Charles Darwin was 27 when he described in his journal how "myriads of architects" -- tiny marine polyps, to put it less poetically -- leave their skeletons piled up behind them to form a coral reef. They "separate the atoms of carbonate of lime one by one from the foaming breakers," he wrote, "and unite them into a symmetrical structure" over millions of years.

Darwin was 50 when "On the Origin of Species" was published. It explains his theory of natural selection -- how organisms well adapted to their environment can survive, as the polyps do, generation after generation.
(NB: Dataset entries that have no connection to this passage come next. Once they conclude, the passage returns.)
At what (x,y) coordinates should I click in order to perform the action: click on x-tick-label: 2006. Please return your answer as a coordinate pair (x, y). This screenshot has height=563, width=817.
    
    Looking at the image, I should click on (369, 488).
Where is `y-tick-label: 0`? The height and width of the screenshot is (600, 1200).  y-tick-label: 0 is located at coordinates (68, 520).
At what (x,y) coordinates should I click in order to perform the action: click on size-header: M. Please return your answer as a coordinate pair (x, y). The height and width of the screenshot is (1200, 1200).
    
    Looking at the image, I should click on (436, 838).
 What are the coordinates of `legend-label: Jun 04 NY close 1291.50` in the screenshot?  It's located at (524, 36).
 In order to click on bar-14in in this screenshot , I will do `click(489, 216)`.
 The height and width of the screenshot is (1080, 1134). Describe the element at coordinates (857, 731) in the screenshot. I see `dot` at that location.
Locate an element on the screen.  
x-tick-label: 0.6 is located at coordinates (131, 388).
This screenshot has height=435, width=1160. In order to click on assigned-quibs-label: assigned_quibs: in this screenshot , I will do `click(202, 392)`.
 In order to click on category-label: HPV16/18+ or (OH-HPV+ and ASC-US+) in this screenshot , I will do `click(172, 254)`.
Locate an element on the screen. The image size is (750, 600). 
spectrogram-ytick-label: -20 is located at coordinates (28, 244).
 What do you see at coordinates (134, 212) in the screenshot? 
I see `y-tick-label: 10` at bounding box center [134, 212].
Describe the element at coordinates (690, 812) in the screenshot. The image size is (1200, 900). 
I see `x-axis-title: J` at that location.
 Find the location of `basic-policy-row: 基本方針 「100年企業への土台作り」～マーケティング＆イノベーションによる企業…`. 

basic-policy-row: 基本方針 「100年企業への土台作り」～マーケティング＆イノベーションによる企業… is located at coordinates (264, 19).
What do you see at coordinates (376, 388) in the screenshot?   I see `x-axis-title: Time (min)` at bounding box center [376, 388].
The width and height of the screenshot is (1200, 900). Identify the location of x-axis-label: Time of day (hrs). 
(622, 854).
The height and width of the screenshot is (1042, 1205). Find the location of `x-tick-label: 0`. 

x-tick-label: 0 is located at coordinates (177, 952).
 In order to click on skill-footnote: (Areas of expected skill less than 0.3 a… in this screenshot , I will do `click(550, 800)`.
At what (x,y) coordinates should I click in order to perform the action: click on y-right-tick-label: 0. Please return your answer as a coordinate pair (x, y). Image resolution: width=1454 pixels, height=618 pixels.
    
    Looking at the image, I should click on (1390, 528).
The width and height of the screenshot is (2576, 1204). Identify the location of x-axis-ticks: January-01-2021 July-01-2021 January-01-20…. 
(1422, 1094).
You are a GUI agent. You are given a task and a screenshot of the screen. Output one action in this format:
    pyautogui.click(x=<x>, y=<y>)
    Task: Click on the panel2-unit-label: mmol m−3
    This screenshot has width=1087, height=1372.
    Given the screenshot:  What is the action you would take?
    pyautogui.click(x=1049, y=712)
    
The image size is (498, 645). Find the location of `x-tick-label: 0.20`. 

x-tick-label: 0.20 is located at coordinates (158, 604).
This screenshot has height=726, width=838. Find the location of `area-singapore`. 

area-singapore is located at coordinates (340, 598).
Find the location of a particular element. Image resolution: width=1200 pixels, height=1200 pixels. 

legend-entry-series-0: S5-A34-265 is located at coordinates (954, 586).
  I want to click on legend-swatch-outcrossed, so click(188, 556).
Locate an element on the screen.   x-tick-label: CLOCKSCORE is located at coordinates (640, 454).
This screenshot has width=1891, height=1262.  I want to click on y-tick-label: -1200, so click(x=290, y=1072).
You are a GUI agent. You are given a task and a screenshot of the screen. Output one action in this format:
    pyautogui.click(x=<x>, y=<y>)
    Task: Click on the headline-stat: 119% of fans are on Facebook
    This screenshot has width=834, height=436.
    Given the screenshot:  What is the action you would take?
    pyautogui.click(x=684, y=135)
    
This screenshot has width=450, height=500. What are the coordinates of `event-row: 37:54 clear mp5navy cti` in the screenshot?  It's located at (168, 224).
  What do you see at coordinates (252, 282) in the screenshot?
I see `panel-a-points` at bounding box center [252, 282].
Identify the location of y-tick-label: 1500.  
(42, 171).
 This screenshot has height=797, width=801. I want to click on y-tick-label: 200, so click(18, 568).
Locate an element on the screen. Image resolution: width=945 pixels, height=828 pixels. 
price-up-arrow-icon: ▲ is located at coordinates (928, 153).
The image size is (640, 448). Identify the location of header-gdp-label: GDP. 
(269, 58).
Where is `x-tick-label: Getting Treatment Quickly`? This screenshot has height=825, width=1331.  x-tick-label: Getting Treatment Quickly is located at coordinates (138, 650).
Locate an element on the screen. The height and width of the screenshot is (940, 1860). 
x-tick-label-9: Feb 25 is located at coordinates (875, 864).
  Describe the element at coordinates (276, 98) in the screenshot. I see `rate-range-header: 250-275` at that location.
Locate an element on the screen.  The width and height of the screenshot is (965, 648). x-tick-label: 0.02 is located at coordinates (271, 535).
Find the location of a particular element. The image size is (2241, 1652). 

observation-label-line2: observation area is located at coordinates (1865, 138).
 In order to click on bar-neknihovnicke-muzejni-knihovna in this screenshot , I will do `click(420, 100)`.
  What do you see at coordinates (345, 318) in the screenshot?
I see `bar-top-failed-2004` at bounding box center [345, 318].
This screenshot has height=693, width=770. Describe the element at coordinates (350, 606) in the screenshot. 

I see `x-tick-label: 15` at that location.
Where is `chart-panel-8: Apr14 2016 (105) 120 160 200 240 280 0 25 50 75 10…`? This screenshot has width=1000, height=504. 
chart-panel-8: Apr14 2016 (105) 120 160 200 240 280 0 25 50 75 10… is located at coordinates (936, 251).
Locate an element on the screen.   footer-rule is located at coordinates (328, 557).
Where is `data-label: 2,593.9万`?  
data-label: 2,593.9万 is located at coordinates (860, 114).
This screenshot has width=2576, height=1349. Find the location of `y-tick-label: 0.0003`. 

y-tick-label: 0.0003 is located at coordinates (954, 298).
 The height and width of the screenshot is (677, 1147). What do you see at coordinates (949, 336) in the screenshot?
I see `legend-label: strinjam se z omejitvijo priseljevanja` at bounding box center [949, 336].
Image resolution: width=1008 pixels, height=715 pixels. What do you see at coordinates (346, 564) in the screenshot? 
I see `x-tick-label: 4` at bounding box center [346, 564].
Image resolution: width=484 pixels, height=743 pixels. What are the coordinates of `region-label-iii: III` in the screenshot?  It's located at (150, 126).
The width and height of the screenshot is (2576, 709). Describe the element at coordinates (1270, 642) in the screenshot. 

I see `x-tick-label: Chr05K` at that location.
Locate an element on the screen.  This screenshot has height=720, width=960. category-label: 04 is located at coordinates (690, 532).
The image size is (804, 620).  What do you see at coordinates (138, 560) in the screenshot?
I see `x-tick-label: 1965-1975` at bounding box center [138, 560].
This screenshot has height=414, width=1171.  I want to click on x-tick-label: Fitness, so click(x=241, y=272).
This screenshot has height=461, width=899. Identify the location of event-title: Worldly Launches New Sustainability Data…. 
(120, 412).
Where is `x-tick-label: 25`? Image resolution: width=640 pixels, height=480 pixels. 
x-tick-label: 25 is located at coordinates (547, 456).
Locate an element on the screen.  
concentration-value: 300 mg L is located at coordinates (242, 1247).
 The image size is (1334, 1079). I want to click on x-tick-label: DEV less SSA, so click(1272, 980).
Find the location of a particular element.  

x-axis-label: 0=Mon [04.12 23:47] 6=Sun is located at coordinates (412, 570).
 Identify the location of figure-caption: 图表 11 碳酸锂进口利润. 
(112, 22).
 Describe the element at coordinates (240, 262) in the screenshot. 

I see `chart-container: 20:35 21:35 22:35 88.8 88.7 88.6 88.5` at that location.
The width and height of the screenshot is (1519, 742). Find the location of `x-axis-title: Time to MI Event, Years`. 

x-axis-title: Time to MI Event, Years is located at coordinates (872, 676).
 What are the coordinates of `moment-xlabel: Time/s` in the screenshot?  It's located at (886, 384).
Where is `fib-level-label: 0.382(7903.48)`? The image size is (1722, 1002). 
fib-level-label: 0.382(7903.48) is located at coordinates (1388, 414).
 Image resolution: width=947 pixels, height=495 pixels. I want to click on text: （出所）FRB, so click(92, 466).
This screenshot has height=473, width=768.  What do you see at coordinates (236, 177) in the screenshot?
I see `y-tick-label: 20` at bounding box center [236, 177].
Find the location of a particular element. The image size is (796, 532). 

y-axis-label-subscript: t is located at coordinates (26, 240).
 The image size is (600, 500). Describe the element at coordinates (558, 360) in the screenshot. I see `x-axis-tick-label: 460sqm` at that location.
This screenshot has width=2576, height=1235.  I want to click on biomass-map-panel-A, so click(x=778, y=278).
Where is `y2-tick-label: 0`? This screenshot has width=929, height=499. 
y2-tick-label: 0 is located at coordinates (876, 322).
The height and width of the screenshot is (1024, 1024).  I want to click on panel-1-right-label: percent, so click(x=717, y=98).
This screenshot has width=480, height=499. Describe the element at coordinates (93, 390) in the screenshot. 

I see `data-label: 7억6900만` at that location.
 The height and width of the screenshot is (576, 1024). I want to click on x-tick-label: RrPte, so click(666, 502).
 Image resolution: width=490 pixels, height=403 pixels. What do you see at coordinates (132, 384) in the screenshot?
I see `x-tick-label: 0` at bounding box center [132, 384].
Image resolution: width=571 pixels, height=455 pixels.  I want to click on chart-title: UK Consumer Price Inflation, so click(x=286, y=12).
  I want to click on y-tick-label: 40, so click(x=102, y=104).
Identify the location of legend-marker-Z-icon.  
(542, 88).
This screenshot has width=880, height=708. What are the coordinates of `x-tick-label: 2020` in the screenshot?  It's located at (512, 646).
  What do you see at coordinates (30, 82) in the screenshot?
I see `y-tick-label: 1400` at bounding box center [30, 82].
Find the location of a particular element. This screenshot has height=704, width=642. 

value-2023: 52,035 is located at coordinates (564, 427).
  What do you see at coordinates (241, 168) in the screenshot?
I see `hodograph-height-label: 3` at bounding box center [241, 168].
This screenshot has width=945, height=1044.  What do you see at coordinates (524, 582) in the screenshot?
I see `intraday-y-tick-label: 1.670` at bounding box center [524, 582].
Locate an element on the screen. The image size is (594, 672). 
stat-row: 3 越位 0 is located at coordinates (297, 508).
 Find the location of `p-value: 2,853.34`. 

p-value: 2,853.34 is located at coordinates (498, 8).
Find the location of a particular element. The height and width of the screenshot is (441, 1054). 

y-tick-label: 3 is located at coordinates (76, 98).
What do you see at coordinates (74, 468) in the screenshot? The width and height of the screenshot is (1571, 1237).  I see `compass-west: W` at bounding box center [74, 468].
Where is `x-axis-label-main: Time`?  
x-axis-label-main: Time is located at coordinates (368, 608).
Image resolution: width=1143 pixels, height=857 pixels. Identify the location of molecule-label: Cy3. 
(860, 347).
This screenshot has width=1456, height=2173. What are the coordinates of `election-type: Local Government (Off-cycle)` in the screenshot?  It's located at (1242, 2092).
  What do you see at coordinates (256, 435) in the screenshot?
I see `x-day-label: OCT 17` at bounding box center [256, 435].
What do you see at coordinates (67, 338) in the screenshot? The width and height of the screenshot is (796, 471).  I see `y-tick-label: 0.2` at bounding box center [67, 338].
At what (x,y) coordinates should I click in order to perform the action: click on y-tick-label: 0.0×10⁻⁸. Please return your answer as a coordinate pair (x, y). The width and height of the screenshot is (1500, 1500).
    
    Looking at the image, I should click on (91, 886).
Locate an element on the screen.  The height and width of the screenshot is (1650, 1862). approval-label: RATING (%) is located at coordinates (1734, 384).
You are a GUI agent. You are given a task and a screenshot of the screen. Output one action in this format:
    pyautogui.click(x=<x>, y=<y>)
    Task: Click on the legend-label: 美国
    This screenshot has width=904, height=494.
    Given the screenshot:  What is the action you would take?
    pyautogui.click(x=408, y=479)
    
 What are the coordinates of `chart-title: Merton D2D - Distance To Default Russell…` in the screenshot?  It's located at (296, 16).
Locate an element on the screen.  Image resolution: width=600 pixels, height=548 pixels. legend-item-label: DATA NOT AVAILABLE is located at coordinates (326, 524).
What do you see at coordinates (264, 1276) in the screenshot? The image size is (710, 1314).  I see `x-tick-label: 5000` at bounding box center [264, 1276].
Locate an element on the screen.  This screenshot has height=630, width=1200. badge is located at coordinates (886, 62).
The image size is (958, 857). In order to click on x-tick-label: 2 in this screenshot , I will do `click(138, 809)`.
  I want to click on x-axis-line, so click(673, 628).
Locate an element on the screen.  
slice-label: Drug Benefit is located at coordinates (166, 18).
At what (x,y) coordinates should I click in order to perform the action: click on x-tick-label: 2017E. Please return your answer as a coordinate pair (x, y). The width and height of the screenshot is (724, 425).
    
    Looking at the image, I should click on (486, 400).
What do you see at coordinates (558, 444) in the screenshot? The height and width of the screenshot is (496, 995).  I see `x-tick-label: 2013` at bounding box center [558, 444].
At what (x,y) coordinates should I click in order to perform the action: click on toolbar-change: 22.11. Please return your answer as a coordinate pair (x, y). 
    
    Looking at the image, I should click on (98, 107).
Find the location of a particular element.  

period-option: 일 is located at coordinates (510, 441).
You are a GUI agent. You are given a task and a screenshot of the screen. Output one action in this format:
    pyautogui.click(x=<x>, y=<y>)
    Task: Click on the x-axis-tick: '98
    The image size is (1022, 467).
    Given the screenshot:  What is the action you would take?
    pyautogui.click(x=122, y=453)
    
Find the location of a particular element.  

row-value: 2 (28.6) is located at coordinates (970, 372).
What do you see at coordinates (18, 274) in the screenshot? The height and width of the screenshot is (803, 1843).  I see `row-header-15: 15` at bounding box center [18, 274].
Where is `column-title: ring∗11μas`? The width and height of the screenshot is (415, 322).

Steven Johnson, author of "Where Good Ideas Come From: The Natural History of Innovation," calls that theory "the intellectual summit of the 19th century."

Today, 150 years later, a Silicon Valley firm is developing a project using this background to reduce the atmosphere's load of carbon, which many environmentalists see as a big element in global warming. The problem is to mimic and greatly speed the way coral is formed.

The process would use that carbonate of lime from those foaming breakers, pumping up the saltwater with carbon dioxide "like some oversized, salty club soda" -- as Johnson describes it. The result would be a building material to replace Portland cement and imprison the carbon.

Some of Johnson's recommendations for cultivating ideas are far from new: Go for a walk, learn from your mistakes.

"The patterns are simple," he writes, "but followed together they make for a whole that is wiser than the sum of its parts."

Other recommendations are less obvious and can be hard to follow, but Johnson analyzes them in ways that are sometimes startling and always well worth reading about. His wide range of examples includes the use by Miles Davis of an ancient Greek musical mode in his compositions and the codification of double-entry bookkeeping by an Italian friar in 1494.

He urges people with ideas to keep copious notes and index them, a task made easier by the computer. One inventory of Darwin's notebooks, he reports, found 1,383 pages on geology and 368 pages on zoology. It seems like excellent advice but one that calls for strong willpower to follow.

The effort of note-taking has its rewards: When browsing through your notes, you may happen on a neglected thought that plugs an unnoticed gap in your best new idea.

Johnson is strong on discussing your ideas with as many intelligent people as possible -- including people with no expert knowledge on them. With that bit of counsel comes another: Live in a populated city where there are more people to share your thoughts with.